WHAT TO WORK ON: Please copy the listing below word for word, from its first line through the line holding "(x=523, y=100)", both included.

INFORMATION PROVIDED:
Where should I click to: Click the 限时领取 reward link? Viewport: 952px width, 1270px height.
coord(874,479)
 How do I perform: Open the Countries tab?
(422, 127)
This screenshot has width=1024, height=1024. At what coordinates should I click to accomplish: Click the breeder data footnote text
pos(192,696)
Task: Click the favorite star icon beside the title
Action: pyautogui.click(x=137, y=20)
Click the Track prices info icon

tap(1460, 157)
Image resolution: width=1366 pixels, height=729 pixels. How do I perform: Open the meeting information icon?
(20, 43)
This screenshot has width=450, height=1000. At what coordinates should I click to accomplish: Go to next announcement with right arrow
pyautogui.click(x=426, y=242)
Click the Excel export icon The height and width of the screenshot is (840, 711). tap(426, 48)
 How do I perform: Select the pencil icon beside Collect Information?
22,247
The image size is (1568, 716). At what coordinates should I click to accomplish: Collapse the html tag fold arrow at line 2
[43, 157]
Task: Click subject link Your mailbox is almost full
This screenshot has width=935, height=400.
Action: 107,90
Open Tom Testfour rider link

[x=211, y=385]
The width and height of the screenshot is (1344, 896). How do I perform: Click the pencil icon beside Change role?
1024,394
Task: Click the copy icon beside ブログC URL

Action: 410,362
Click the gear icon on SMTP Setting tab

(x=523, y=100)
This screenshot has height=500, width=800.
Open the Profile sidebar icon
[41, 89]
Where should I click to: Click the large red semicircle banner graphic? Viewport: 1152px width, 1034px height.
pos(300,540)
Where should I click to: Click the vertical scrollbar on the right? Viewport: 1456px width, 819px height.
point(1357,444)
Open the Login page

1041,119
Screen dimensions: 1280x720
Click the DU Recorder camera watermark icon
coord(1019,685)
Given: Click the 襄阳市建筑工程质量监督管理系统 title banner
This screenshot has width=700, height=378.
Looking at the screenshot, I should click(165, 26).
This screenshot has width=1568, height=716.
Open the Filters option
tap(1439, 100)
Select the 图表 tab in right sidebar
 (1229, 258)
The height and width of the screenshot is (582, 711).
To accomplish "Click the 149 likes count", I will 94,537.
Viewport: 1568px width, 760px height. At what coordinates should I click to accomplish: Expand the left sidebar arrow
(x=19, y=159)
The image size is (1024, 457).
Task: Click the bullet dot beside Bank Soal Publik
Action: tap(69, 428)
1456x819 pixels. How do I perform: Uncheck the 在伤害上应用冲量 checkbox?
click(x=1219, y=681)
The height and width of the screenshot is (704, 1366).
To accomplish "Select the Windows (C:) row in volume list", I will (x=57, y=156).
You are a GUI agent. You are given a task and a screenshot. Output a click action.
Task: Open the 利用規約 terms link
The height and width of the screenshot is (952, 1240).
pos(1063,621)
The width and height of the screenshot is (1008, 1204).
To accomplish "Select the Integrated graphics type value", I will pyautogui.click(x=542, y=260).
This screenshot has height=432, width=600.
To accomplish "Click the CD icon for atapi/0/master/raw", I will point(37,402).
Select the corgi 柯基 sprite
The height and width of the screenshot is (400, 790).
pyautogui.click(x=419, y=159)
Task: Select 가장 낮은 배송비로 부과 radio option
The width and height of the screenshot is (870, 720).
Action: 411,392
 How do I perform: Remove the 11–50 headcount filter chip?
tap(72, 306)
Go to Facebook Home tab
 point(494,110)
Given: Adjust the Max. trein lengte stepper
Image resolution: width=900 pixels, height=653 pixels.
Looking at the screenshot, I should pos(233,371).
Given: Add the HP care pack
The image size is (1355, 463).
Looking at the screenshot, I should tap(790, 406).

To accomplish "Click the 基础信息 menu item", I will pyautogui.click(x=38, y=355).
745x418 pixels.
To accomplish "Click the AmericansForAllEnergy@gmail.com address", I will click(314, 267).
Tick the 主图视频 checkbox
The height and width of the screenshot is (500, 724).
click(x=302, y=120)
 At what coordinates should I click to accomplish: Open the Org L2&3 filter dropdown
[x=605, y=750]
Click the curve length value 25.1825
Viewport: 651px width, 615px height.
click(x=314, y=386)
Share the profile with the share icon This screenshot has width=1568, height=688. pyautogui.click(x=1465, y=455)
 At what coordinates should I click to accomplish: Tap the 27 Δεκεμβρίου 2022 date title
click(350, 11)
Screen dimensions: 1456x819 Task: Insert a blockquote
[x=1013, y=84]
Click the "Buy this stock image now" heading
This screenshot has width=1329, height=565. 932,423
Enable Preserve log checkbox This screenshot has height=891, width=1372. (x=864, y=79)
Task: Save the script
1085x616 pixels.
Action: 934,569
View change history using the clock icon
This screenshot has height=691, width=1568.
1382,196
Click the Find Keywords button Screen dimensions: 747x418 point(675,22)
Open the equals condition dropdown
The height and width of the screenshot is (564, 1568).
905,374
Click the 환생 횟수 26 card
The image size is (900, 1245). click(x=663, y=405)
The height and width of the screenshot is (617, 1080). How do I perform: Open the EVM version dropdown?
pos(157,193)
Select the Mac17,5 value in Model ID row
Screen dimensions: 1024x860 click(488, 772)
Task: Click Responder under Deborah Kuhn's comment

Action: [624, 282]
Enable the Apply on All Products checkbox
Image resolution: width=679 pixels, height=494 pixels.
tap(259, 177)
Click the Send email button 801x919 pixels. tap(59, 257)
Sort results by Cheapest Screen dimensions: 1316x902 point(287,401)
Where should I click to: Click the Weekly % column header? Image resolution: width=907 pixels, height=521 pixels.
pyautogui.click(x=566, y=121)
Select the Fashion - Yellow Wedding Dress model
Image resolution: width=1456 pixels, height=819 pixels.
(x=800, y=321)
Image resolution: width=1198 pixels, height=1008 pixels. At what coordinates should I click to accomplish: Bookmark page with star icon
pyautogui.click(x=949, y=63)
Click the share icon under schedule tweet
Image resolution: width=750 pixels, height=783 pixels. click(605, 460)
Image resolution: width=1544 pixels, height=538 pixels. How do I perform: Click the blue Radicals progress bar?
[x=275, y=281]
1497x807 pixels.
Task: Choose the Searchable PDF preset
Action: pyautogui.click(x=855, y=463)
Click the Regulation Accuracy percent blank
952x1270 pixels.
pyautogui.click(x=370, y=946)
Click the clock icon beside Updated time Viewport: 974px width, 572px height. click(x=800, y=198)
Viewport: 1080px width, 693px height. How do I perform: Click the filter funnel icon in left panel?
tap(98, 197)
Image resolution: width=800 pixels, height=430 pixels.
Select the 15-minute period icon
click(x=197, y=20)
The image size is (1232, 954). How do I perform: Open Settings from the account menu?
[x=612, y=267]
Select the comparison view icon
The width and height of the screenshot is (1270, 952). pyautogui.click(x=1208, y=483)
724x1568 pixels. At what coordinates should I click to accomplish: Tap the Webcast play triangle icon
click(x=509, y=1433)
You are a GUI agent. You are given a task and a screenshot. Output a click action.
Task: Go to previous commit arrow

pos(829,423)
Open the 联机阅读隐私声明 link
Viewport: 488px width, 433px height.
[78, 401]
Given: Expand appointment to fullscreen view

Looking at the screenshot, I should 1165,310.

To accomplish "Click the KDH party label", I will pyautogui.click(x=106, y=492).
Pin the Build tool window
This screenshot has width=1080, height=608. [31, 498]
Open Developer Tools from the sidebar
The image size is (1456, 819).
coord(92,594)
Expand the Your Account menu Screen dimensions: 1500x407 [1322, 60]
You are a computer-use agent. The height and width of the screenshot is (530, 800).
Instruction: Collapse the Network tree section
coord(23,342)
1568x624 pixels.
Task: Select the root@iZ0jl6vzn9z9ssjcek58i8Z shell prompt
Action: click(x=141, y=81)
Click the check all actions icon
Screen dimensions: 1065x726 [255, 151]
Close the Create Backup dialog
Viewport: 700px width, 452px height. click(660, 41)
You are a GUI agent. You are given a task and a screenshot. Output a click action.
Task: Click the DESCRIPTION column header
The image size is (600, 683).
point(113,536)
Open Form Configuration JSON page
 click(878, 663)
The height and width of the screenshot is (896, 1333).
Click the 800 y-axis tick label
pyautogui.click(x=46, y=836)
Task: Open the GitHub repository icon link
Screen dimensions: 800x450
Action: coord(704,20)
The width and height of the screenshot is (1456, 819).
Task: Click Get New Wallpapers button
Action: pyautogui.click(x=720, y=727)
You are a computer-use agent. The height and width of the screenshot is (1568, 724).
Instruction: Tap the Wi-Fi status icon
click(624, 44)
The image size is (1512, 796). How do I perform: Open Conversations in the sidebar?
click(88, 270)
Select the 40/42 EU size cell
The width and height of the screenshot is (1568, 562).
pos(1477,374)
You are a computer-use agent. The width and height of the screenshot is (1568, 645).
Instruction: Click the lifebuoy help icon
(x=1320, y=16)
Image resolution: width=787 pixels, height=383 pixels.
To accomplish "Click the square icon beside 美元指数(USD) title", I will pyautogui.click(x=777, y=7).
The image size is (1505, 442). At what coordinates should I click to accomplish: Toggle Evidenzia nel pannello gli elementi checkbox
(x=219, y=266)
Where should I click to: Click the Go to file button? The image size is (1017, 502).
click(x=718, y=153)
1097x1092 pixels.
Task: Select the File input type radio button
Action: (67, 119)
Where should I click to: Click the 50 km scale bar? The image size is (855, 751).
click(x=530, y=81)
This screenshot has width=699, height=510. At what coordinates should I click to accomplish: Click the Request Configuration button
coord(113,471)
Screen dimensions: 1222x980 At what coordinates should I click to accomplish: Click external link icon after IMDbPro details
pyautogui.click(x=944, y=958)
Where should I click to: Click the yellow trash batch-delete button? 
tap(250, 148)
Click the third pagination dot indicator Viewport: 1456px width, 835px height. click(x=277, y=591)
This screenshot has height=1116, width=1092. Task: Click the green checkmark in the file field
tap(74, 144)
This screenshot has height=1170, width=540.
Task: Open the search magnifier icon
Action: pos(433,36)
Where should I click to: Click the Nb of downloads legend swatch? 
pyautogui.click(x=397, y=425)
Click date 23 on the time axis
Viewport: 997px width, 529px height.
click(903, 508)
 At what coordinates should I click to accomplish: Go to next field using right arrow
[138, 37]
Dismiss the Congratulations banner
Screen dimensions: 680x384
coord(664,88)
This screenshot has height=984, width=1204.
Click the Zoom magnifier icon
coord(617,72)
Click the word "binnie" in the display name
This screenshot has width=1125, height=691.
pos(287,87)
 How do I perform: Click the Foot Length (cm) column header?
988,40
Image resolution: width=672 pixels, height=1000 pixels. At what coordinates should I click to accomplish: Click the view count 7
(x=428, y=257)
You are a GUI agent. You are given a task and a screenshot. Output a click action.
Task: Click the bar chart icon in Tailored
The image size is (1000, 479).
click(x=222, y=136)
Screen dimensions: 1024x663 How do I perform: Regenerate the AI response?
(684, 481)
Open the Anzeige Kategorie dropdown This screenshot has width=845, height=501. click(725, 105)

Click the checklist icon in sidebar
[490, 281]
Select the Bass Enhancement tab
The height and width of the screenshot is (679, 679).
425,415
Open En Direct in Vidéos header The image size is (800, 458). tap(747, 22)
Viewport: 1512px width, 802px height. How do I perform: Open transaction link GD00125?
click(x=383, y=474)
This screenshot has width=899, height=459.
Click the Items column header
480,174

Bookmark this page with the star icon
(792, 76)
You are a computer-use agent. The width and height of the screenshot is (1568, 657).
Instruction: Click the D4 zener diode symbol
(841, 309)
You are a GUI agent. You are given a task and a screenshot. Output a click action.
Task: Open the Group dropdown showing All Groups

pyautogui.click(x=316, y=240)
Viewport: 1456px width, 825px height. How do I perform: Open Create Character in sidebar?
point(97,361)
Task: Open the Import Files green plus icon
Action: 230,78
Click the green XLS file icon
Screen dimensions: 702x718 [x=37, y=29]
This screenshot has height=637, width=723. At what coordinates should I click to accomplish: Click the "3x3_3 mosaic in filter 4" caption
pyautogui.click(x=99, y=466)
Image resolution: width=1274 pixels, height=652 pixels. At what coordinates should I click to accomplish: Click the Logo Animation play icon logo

RESPONSE FOR THIS EXERCISE:
Where should I click to: Click the 限时领取 reward link? Viewport: 952px width, 1270px height.
coord(874,479)
 How do I perform: Open the Countries tab?
(422, 127)
This screenshot has width=1024, height=1024. At what coordinates should I click to accomplish: Click the breeder data footnote text
pos(192,696)
Task: Click the favorite star icon beside the title
Action: pyautogui.click(x=137, y=20)
Click the Track prices info icon

tap(1460, 157)
Image resolution: width=1366 pixels, height=729 pixels. How do I perform: Open the meeting information icon?
(20, 43)
This screenshot has width=450, height=1000. At what coordinates should I click to accomplish: Go to next announcement with right arrow
pyautogui.click(x=426, y=242)
Click the Excel export icon The height and width of the screenshot is (840, 711). tap(426, 48)
 How do I perform: Select the pencil icon beside Collect Information?
22,247
The image size is (1568, 716). At what coordinates should I click to accomplish: Collapse the html tag fold arrow at line 2
[43, 157]
Task: Click subject link Your mailbox is almost full
This screenshot has width=935, height=400.
Action: 107,90
Open Tom Testfour rider link

[x=211, y=385]
The width and height of the screenshot is (1344, 896). How do I perform: Click the pencil icon beside Change role?
1024,394
Task: Click the copy icon beside ブログC URL

Action: 410,362
Click the gear icon on SMTP Setting tab

(x=523, y=100)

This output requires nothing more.